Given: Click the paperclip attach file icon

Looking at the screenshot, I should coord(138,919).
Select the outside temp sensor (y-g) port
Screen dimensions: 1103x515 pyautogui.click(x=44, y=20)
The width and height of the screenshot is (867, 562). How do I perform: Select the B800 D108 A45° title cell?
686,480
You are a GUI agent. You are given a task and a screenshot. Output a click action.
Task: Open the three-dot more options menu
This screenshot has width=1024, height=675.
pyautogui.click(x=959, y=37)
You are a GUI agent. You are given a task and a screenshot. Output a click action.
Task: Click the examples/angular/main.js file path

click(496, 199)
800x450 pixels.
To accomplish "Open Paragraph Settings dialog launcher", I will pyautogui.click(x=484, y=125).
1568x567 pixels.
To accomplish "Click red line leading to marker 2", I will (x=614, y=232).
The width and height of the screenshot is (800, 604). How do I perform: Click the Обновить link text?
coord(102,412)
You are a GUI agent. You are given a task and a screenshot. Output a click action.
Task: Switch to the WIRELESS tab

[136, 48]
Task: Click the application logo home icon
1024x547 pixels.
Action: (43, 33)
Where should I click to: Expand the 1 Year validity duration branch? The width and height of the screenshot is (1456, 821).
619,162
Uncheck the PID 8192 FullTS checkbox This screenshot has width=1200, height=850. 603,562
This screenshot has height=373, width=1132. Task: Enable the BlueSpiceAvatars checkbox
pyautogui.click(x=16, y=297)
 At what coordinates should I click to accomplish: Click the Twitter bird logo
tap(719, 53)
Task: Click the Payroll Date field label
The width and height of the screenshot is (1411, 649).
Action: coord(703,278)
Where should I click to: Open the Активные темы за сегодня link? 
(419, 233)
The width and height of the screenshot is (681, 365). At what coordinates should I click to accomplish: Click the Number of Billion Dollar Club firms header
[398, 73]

........

Please give the listing above once more, word for word.

Given: Click the paperclip attach file icon

Looking at the screenshot, I should coord(138,919).
Select the outside temp sensor (y-g) port
Screen dimensions: 1103x515 pyautogui.click(x=44, y=20)
The width and height of the screenshot is (867, 562). How do I perform: Select the B800 D108 A45° title cell?
686,480
You are a GUI agent. You are given a task and a screenshot. Output a click action.
Task: Open the three-dot more options menu
This screenshot has width=1024, height=675.
pyautogui.click(x=959, y=37)
You are a GUI agent. You are given a task and a screenshot. Output a click action.
Task: Click the examples/angular/main.js file path

click(496, 199)
800x450 pixels.
To accomplish "Open Paragraph Settings dialog launcher", I will pyautogui.click(x=484, y=125).
1568x567 pixels.
To accomplish "Click red line leading to marker 2", I will (x=614, y=232).
The width and height of the screenshot is (800, 604). How do I perform: Click the Обновить link text?
coord(102,412)
You are a GUI agent. You are given a task and a screenshot. Output a click action.
Task: Switch to the WIRELESS tab

[136, 48]
Task: Click the application logo home icon
1024x547 pixels.
Action: (43, 33)
Where should I click to: Expand the 1 Year validity duration branch? The width and height of the screenshot is (1456, 821).
619,162
Uncheck the PID 8192 FullTS checkbox This screenshot has width=1200, height=850. 603,562
This screenshot has height=373, width=1132. Task: Enable the BlueSpiceAvatars checkbox
pyautogui.click(x=16, y=297)
 At what coordinates should I click to accomplish: Click the Twitter bird logo
tap(719, 53)
Task: Click the Payroll Date field label
The width and height of the screenshot is (1411, 649).
Action: coord(703,278)
Where should I click to: Open the Активные темы за сегодня link? 
(419, 233)
The width and height of the screenshot is (681, 365). At what coordinates should I click to accomplish: Click the Number of Billion Dollar Club firms header
[398, 73]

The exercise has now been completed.